Whenever a line of the records below contains the word "computer", copy that line.

### RECORD EXCERPTS
○ ○ ○ ○ ○ ○ ○

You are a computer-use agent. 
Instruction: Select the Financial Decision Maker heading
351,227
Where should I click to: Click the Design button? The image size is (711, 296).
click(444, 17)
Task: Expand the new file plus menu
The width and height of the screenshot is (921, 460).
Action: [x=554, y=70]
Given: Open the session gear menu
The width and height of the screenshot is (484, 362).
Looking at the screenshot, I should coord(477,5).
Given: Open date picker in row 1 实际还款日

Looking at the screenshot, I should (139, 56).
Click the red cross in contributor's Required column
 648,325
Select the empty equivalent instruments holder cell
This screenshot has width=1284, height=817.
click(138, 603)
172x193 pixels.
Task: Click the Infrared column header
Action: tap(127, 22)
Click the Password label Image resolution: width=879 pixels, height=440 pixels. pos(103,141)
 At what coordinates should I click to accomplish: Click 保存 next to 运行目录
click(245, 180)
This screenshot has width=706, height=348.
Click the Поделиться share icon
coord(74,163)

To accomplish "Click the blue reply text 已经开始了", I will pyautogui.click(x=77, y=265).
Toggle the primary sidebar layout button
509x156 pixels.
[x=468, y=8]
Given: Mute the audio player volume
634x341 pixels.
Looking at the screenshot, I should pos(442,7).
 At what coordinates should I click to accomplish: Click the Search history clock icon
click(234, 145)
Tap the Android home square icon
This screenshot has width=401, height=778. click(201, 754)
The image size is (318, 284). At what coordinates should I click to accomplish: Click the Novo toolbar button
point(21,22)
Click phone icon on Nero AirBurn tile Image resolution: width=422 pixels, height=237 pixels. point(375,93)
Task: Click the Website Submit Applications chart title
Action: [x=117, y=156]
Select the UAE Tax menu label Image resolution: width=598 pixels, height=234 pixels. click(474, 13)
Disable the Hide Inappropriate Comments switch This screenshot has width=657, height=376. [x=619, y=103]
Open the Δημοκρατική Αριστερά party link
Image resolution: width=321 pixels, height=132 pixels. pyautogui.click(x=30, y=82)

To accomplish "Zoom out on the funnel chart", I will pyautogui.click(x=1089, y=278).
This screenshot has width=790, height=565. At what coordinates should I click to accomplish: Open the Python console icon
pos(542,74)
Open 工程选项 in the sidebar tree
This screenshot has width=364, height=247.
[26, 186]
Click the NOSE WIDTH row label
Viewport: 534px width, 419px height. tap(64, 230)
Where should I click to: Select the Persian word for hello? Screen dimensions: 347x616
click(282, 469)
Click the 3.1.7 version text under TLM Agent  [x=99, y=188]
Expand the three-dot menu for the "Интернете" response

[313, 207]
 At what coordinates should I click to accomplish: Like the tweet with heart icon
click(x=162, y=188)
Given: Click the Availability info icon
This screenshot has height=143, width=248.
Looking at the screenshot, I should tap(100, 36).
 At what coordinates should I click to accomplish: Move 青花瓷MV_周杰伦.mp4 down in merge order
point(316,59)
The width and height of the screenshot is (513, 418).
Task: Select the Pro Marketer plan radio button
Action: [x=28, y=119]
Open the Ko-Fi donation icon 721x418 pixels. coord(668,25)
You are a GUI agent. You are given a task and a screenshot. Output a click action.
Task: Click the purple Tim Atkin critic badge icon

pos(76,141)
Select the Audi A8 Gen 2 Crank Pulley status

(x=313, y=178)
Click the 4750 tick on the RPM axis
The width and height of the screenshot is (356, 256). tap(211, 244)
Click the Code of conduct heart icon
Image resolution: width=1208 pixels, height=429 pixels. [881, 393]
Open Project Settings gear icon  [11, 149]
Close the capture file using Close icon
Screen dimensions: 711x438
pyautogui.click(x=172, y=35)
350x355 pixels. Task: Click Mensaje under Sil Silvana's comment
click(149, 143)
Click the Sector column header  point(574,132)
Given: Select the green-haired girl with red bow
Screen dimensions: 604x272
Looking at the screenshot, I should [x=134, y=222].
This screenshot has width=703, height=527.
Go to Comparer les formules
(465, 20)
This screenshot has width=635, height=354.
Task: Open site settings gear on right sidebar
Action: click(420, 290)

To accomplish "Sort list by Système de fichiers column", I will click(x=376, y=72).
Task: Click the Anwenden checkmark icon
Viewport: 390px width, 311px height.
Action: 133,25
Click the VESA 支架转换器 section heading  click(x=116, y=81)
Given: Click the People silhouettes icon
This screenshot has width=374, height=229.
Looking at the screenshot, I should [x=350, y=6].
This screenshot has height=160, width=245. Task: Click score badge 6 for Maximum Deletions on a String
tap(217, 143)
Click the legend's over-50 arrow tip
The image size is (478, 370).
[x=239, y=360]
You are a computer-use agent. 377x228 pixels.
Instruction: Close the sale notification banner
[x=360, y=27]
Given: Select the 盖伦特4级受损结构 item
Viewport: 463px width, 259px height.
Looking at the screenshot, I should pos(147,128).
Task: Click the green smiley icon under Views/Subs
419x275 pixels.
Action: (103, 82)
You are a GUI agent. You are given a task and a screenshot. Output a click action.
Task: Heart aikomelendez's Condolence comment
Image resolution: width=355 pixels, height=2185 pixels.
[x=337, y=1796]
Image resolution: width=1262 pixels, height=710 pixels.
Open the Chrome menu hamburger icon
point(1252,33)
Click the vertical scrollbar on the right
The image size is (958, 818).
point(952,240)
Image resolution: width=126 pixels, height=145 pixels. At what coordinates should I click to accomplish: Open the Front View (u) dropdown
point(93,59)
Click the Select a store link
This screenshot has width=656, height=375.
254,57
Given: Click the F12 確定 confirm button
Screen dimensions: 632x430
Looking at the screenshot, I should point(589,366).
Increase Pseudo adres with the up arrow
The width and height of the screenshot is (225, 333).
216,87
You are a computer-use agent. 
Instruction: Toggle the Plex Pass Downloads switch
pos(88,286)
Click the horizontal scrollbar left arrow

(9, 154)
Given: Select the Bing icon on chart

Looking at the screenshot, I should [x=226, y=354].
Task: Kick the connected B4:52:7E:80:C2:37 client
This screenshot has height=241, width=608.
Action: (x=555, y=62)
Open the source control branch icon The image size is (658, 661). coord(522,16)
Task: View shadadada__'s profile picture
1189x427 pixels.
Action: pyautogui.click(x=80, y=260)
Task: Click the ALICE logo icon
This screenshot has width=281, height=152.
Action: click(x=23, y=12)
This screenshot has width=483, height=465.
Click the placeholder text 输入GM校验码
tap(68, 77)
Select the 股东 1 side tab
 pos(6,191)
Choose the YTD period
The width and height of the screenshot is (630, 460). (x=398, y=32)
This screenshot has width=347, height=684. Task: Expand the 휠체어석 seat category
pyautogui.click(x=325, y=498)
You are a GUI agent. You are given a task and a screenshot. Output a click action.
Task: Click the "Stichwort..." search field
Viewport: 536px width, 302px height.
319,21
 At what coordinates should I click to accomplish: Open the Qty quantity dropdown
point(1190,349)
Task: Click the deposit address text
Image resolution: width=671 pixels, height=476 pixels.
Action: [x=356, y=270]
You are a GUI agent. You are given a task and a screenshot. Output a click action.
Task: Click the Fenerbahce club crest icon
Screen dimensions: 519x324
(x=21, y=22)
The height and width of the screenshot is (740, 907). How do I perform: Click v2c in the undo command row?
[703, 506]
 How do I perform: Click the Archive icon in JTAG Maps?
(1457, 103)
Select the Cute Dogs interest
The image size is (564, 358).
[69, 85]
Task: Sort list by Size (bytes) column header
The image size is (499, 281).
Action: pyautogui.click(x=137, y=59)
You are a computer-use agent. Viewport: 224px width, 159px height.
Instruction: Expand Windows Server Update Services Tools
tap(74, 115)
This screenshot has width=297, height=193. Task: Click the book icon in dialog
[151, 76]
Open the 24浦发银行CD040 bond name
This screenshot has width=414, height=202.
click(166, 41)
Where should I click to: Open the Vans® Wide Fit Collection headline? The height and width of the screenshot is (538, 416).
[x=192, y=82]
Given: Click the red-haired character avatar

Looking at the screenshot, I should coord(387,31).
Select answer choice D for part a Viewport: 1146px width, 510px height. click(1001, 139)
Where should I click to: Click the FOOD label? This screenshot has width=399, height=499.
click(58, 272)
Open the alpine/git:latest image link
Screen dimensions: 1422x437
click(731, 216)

○ ○ ○ ○ ○ ○ ○

### WRITTEN RESPONSE
You are a computer-use agent. 
You are a computer-use agent. 377x228 pixels.
You are a computer-use agent. 
You are a computer-use agent. Viewport: 224px width, 159px height.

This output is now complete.